- THE TASK
Beginning at the line that contains "This screenshot has height=700, width=960.", write out each remaining line of the entries below exactly as it stands.

- RECORDS TO USE
╔══
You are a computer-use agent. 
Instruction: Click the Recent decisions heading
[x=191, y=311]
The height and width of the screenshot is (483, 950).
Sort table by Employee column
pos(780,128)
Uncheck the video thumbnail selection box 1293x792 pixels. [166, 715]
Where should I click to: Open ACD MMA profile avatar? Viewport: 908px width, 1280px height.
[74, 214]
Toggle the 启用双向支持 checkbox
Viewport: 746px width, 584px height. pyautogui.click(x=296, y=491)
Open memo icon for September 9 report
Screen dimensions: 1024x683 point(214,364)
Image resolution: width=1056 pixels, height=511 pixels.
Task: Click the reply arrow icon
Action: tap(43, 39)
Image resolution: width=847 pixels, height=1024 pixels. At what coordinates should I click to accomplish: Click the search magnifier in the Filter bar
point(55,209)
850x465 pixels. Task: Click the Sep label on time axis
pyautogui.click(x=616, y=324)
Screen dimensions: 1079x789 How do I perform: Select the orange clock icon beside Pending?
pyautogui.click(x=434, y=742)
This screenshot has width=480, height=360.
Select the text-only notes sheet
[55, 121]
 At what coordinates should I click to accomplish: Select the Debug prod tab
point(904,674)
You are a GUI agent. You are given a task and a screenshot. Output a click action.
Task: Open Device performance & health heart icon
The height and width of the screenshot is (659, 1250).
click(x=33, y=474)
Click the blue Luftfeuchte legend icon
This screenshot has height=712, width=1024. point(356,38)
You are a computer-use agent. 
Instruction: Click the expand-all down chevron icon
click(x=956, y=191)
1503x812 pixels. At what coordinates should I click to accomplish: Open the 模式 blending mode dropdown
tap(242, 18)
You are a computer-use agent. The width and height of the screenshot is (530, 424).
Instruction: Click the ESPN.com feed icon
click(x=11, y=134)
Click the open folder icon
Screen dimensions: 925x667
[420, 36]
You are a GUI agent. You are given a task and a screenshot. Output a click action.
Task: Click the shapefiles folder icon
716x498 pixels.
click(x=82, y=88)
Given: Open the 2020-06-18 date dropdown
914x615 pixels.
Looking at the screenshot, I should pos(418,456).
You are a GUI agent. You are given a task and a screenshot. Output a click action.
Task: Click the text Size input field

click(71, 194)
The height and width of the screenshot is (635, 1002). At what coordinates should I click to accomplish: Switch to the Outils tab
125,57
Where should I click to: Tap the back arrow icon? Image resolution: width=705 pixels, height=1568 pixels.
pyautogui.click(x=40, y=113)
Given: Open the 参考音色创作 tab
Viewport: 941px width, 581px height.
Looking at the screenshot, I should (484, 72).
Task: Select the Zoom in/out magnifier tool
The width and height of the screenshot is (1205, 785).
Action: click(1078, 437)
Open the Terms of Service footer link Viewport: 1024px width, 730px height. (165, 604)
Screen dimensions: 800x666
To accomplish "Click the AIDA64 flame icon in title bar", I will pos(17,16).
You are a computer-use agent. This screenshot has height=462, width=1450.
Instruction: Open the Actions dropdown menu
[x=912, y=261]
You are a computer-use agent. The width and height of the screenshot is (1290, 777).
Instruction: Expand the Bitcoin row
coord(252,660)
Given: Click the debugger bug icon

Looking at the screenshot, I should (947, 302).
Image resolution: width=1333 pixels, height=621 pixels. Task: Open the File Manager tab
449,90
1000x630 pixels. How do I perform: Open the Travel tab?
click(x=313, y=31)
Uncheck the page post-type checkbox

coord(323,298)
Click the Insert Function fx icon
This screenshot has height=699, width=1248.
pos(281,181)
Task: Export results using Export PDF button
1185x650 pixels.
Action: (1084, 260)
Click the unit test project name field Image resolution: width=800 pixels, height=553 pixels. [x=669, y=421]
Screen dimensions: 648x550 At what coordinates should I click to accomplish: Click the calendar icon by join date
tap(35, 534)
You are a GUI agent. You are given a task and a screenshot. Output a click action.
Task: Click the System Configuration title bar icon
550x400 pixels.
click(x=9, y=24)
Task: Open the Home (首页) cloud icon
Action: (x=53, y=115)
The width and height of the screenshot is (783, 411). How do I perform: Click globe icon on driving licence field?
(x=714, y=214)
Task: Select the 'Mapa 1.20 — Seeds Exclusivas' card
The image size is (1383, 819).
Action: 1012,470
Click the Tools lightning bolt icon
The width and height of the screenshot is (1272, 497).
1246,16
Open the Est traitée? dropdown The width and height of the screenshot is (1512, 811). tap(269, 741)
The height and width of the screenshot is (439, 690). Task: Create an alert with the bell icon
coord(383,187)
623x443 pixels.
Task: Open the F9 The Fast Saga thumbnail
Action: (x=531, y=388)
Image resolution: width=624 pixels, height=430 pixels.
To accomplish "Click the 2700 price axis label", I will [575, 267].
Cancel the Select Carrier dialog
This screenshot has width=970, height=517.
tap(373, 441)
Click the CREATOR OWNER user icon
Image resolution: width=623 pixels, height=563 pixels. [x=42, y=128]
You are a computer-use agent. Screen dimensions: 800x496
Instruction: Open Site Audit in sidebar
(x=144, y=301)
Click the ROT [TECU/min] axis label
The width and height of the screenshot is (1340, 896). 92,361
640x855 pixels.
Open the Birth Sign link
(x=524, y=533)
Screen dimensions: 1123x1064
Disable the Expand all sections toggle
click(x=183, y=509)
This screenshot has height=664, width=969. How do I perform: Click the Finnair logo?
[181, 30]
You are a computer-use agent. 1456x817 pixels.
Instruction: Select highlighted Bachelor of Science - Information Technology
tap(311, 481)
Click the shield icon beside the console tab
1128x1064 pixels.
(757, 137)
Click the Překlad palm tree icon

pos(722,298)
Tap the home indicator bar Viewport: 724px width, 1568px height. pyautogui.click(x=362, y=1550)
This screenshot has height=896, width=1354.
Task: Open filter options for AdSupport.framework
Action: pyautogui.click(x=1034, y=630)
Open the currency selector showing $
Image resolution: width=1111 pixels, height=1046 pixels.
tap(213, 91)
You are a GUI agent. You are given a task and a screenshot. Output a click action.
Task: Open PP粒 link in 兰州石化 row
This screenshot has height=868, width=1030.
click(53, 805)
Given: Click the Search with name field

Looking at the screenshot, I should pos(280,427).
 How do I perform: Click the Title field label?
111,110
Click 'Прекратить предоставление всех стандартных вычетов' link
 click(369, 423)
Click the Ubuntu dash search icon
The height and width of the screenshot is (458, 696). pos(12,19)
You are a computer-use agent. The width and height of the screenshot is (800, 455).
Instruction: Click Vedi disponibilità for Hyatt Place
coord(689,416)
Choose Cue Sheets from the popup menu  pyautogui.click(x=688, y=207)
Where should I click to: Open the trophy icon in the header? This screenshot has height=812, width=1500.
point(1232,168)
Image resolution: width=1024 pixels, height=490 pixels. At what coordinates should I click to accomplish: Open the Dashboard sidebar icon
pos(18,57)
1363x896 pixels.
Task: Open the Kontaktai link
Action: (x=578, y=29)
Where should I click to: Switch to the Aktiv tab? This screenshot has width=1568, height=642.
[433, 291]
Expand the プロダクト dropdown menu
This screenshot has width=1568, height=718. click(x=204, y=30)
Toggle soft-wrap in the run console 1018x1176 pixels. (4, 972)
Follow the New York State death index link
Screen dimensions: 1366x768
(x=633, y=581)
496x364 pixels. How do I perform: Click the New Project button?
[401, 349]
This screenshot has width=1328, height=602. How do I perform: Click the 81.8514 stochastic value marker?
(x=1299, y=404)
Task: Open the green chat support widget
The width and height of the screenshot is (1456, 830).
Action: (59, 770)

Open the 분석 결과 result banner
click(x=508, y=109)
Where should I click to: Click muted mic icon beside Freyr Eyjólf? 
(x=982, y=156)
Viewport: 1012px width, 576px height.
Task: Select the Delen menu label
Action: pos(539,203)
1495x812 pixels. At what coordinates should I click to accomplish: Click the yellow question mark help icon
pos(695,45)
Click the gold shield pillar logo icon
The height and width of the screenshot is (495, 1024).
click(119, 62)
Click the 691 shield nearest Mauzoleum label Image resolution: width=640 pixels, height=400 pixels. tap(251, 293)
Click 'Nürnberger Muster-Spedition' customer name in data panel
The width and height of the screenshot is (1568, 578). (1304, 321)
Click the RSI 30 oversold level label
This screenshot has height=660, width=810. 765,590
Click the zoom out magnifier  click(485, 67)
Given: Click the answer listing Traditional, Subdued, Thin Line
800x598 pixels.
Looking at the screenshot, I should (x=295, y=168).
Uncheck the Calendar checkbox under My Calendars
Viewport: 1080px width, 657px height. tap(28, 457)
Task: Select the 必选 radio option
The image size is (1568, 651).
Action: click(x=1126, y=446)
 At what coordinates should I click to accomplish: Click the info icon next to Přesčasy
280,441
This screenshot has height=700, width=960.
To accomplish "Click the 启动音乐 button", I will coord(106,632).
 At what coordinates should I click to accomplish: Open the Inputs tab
╚══
- PROBLEM SOLUTION
This screenshot has height=700, width=960.
To accomplish "Click the 启动音乐 button", I will coord(106,632).
 At what coordinates should I click to accomplish: Open the Inputs tab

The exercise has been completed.